The ET-induced alterations of intestinal barrier permit bidirectional passage of proteins, including ET, between the intestinal PF-562271 manufacturer lumen and the plasma compartment, as assessed using Horse Radish Peroxidase or Evans blue bound to plasma proteins ( Goldstein

et al., 2009). Thus, by altering the intestinal permeability, ET facilitates its own passage in the circulatory fluids ( Fernandez-Miyakawa and Uzal, 2003; Losada-Eaton et al., 2008). To summarize, whereas the mechanisms in which enterotoxin from C. perfringens opens tight junctions is well known (reviewed by Berkes et al., 2003; McClane et al., 2006; Popoff, 2011b), the way in which ET toxin modulates the tight junctions remains unclear. Following haematogenous Selleckchem CB-839 dissemination, ET reaches central nervous system. The second step is the passage of ET through the blood–brain barrier. The latter consists of endothelial cells stitched together by tight junctions that restrict the passage of large molecules from blood to brain.
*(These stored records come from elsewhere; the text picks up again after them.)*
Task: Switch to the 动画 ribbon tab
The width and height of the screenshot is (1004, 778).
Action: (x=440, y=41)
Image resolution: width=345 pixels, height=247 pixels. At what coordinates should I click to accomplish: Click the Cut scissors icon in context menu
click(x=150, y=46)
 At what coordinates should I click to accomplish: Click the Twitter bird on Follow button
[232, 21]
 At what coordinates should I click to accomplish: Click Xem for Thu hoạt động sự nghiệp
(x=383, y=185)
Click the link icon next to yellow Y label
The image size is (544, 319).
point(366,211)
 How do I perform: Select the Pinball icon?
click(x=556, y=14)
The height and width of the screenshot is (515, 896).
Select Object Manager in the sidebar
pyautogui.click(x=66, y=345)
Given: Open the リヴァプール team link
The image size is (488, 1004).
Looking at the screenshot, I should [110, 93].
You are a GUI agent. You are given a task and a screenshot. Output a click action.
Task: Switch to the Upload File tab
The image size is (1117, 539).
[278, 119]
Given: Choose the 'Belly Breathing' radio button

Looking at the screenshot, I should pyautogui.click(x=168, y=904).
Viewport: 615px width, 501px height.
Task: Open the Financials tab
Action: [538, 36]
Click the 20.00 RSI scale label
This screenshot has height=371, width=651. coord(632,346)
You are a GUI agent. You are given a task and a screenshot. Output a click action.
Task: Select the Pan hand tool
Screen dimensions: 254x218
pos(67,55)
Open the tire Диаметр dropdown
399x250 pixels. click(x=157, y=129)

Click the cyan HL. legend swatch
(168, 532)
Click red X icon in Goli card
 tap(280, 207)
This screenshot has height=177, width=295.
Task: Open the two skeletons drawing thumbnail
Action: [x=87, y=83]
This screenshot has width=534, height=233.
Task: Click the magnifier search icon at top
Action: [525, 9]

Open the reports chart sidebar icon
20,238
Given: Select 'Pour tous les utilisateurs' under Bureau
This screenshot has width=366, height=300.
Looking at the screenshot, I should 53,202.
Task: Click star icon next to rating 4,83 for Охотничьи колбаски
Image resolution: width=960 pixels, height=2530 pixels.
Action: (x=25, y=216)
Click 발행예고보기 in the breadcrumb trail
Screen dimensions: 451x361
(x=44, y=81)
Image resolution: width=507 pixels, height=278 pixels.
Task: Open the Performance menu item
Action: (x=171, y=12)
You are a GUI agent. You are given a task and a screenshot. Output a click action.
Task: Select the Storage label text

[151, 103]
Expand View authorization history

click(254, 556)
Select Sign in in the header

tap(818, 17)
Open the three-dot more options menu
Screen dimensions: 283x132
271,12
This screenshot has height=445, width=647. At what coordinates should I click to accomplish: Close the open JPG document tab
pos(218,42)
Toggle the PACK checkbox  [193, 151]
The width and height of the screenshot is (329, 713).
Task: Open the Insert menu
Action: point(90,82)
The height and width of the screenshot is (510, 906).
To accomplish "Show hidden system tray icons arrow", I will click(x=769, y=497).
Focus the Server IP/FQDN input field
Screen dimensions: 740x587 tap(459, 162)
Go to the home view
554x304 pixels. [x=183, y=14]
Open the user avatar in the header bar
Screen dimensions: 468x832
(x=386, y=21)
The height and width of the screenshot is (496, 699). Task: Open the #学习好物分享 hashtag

After intraperitoneal ET injection

in mice, many capillaries are reduced to a thin electron dense band, indicating major changes in endothelial cells (Finnie, 1984b). Following intravenous injection of protoxin or toxin tagged with Green-Fluorescent-Protein (proET-GFP or ET-GFP) in mice, both proET-GFP and ET-GFP can be detected bound onto the luminal surface of the vascular endothelium (Soler-Jover et al., 2007). Studies performed using EBA (endothelial barrier antigen) to assess the integrity of blood–brain barrier in

rats, have revealed severe alteration of the barrier following intraperitoneal administration of proET (Zhu et al., 2001). However, consistent with lack of biological activity of proET, others have found that proET remains bound onto the luminal surface of the vascular endothelium, whereas ET-GFP induces blood–brain barrier disorganization and passes through (Soler-Jover et al., 2007). Therefore, the observation that nearly endogenous albumin extravasation occurs after proET application (Zhu et al., 2001) is likely due to the conversion of proET into fully active ET by the plasma and tissue proteases. With this respect, note that a major difference between the above mentioned studies resides in the delay between proET injection and animal sacrifice: 1 h to 14 days post-injection (Zhu et al., 2001) vs. 7 min post-injection (Soler-Jover et al., 2007). This delay may allow significant activation of proET into ET by the body proteases. In mouse, rat or lamb brains, severing of the blood–brain barrier leads to passage of proteins, like serum albumin (endogenous, coupled to Alexa-677, or 125I human serum albumin) as well as Horse Radish Peroxidase or 125I-polyvinyl-pyrrolidone (Buxton, 1976; Finnie et al., 2008, 1999; Griner and Carlson, 1961; Nagahama and Sakurai, 1991). Spreading of ET in neural tissue has been found more diffused than that of albumin, which remains confined around the damaged vessels (Soler-Jover et al., 2007).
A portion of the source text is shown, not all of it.